Flanked by the newly appointed military chiefs late Wednesday, Defense Minister Edmundo Novillo sought to reassure the rattled public and shed light on what had happened.

The turmoil began earlier this week, Novillo said, when Arce dismissed Zuñiga in a private meeting Tuesday over the army chief’s threats to arrest Morales if he proceeded with his presidential bid in 2025. In their meeting, Novillo said that Zuñiga gave officials no indication he was preparing to seize power.

“He admitted that he had committed some excesses,” Novillo said of Zuñiga. “We said goodbye in the most friendly way, with hugs. Zuñiga said that he would always be at the side of the president.”

The frantic palace takeover began hours later. Tailed by armored vehicles and supporters, Zuñiga burst into government headquarters and declared that he was sick of political infighting. “The armed forces intend to restore the democracy,” he said.

Members of the country’s fragmented opposition, which Zuñiga claimed to support, rejected the coup before it was clear it had failed. Former interim President Jeanine Áñez, detained for her role in Morales’ 2019 ouster, said that soldiers sought to “destroy the constitutional order” but appealed to both Arce and Morales not to run in the 2025 elections.

The mutiny by a lifelong member of the military with a low political profile stirred confusion. Just before his arrest, Zúñiga claimed that President Arce himself had asked the general to storm the palace in a ploy to boost the embattled leader’s popularity.

“The president told me: ‘The situation is very screwed up, very critical. It is necessary to prepare something to raise my popularity,’” Zúñiga quoted the Bolivian leader as saying.

Justice Minister Iván Lima denied Zúñiga’s claims, insisting the general was lying to justify his actions. Prosecutors will seek the maximum sentence of 15 to 20 years in prison for Zúñiga on charges of “attacking the constitution,” he said.

Analysts said that, more than anything, Wednesday’s events underscored the weakness of Bolivia’s democratic institutions.

“This grants control to the military and erodes democracy and is an important signpost that the problems of the 2019 coup have not been addressed,” said Kathryn Ledebur, director of the Andean Information Network, a Bolivia-based research group. “Bolivia’s democracy remains very fragile, and definitely a great deal more fragile today than it was yesterday.”

▶ **About this exercise**
In the report on Bolivia's failed coup, why did Arce dismiss the army chief at their private meeting on Tuesday?

▶ **Data records**
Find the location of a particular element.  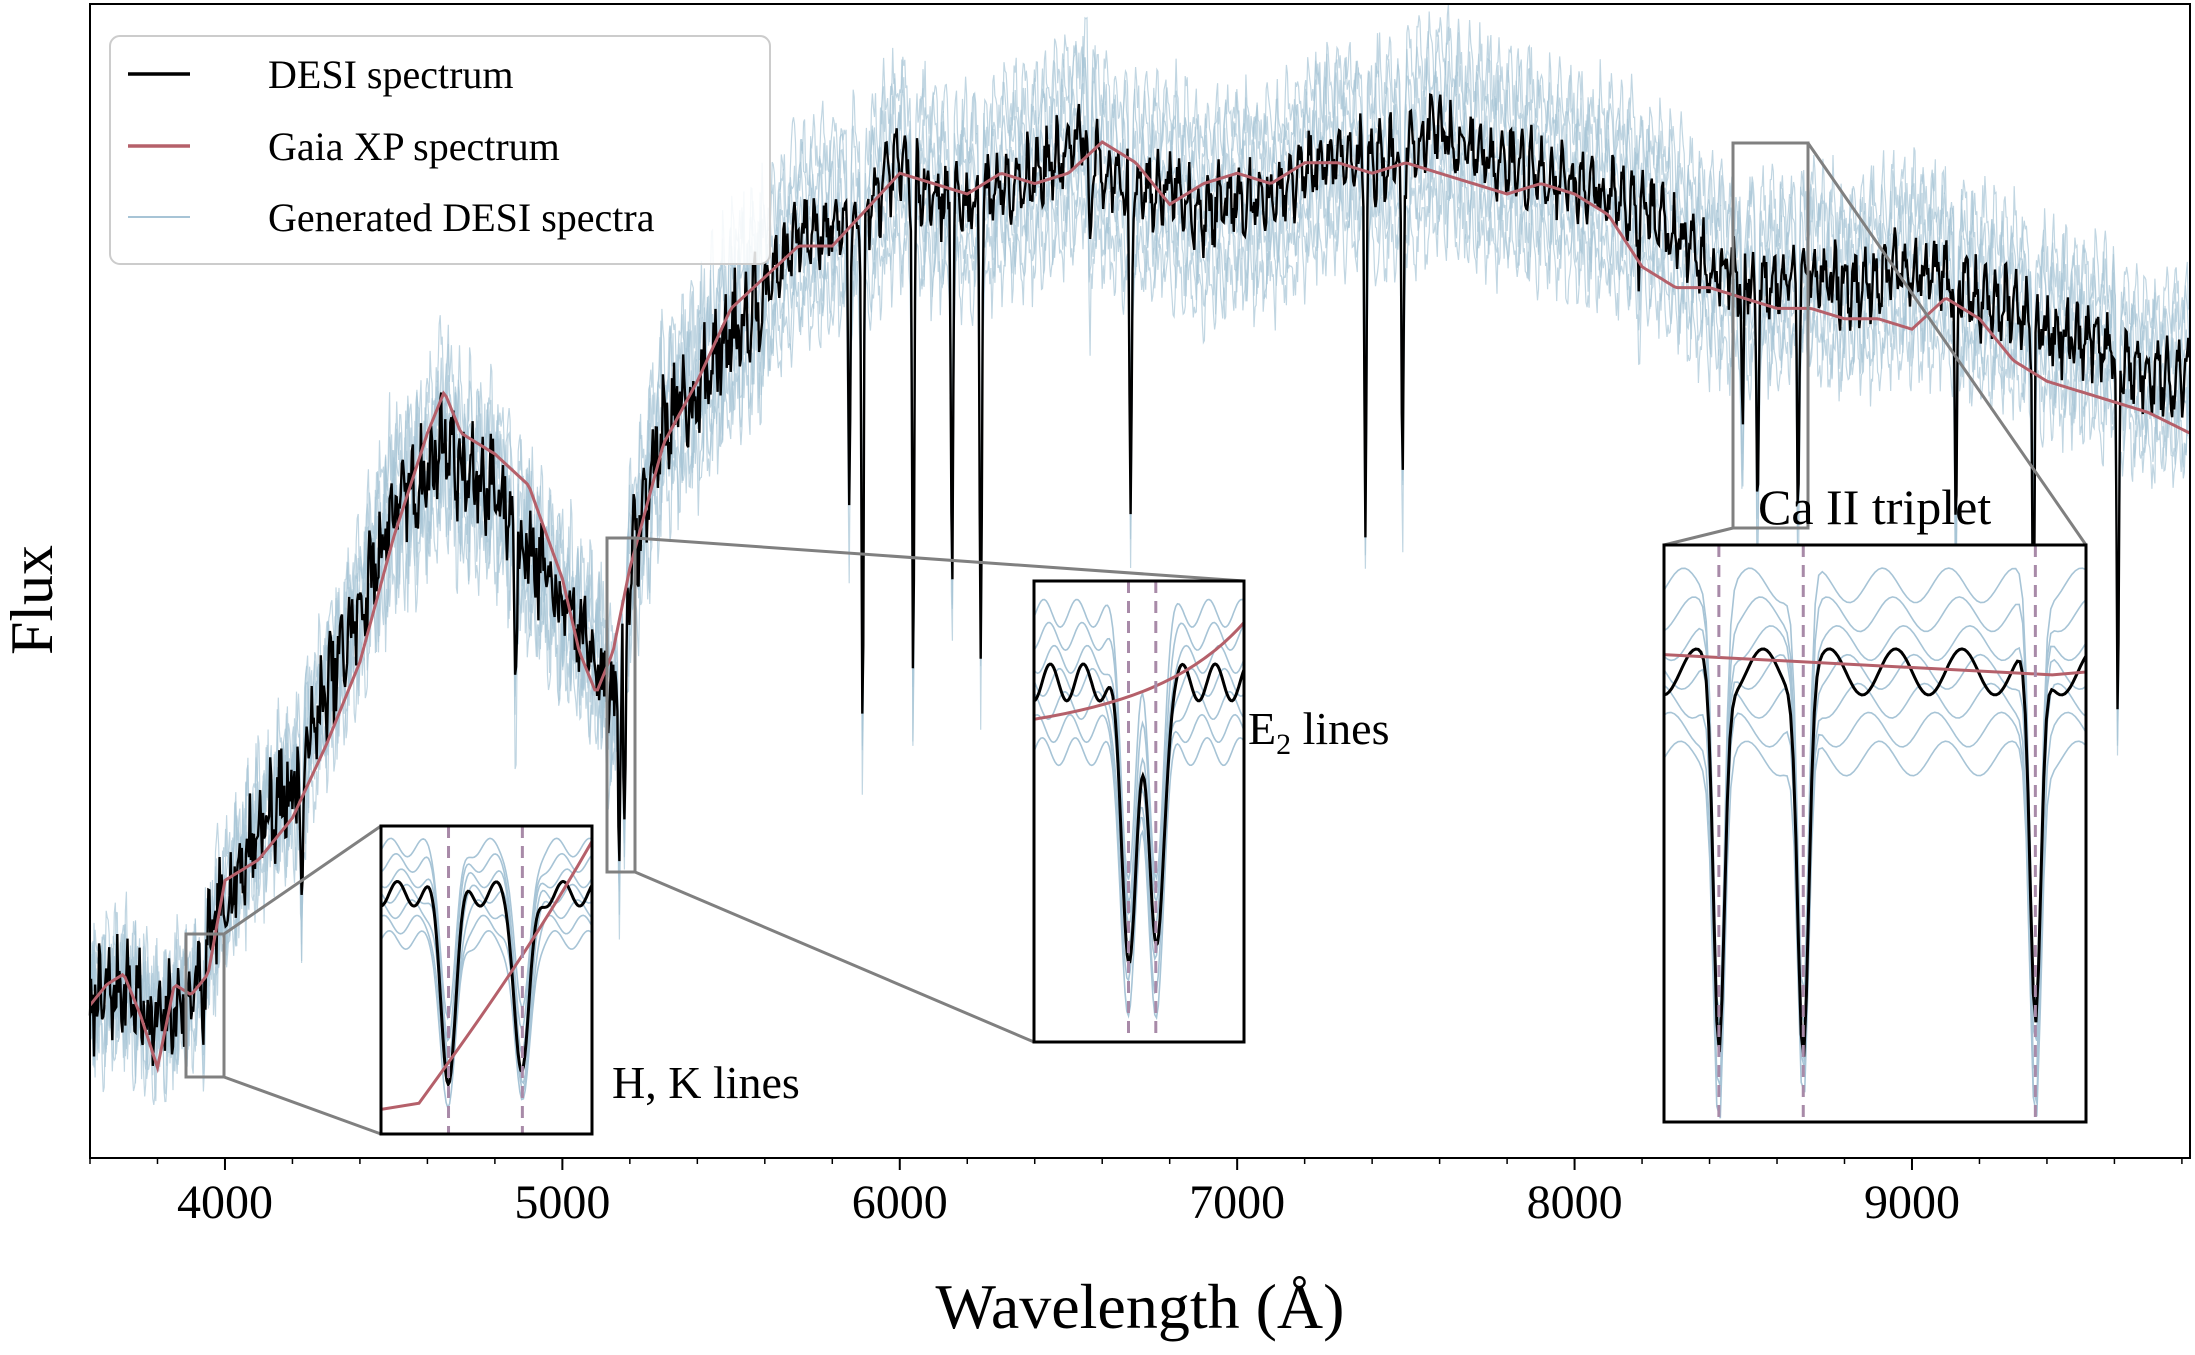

--

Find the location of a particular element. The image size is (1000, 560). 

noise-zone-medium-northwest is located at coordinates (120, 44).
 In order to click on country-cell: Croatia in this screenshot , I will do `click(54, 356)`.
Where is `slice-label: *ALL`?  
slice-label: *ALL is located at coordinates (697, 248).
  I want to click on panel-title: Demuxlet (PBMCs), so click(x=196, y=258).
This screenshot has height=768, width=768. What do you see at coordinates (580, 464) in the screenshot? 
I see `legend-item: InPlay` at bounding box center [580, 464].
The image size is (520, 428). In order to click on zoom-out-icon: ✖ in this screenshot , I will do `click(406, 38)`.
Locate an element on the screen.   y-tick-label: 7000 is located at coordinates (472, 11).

==

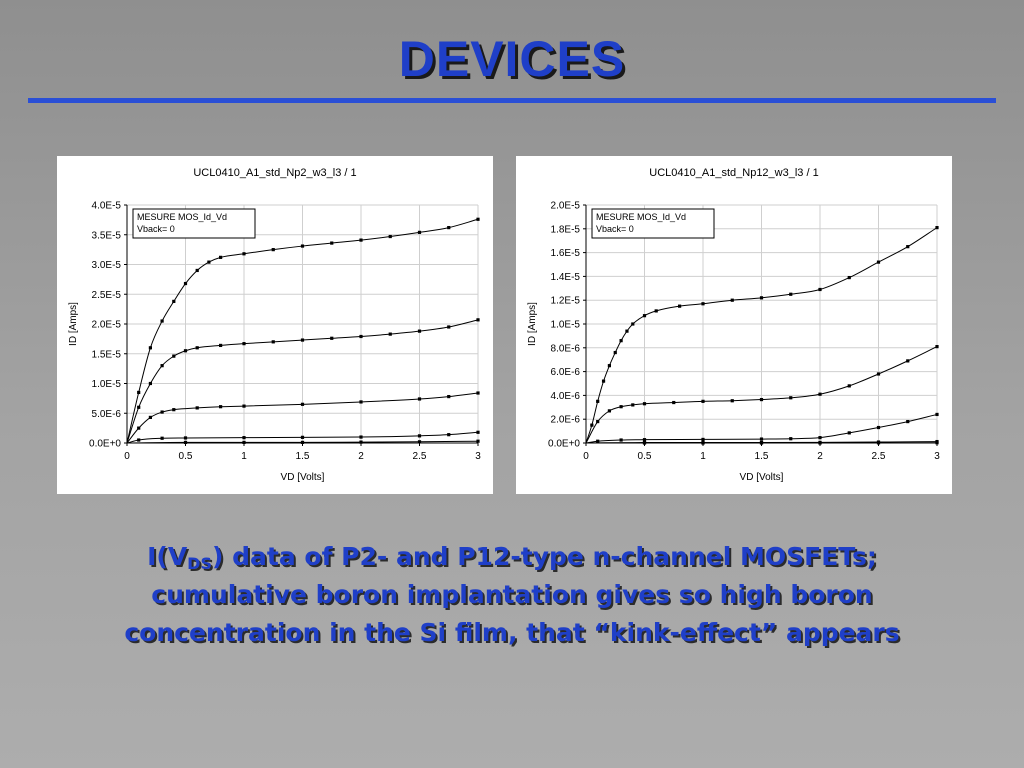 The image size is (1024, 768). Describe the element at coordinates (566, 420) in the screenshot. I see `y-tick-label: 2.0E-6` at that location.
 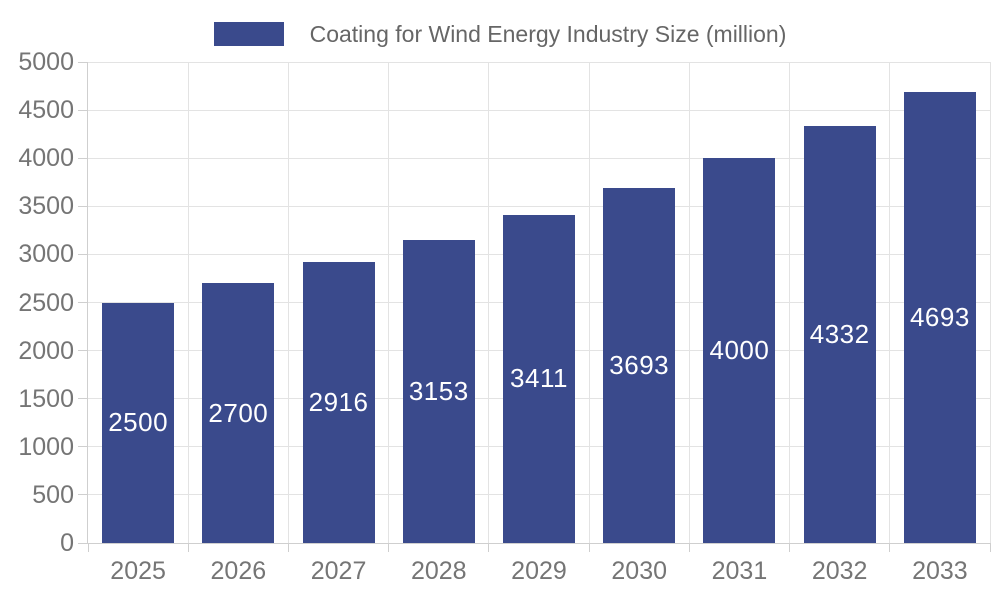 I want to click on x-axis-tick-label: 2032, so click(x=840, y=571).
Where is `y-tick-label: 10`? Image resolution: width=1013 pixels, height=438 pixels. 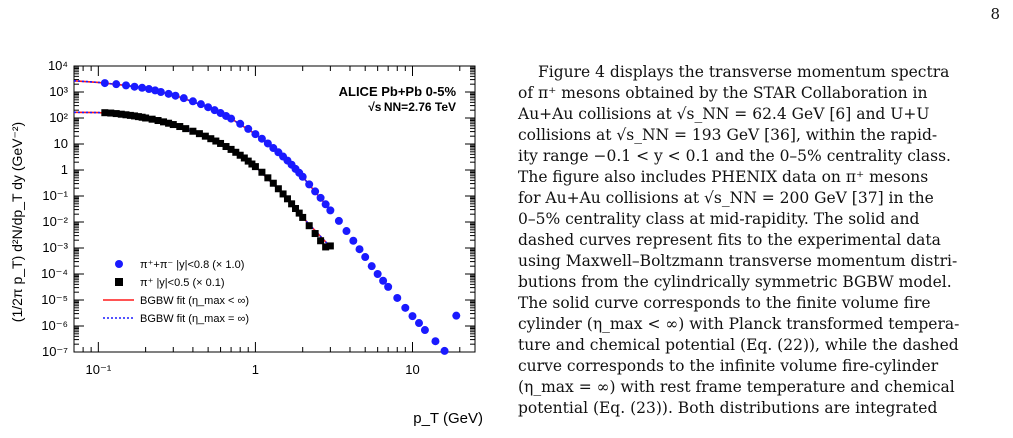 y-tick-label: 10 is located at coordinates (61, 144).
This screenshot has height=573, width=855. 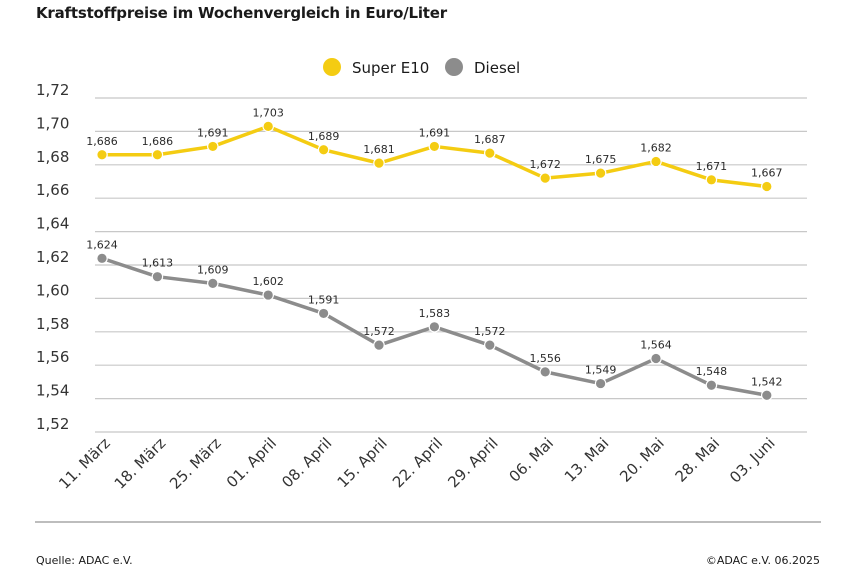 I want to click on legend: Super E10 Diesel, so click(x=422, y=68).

▶ **Answer box**
He dismissed him over the army chief's threats to arrest Morales if Morales went ahead with his 2025 presidential bid.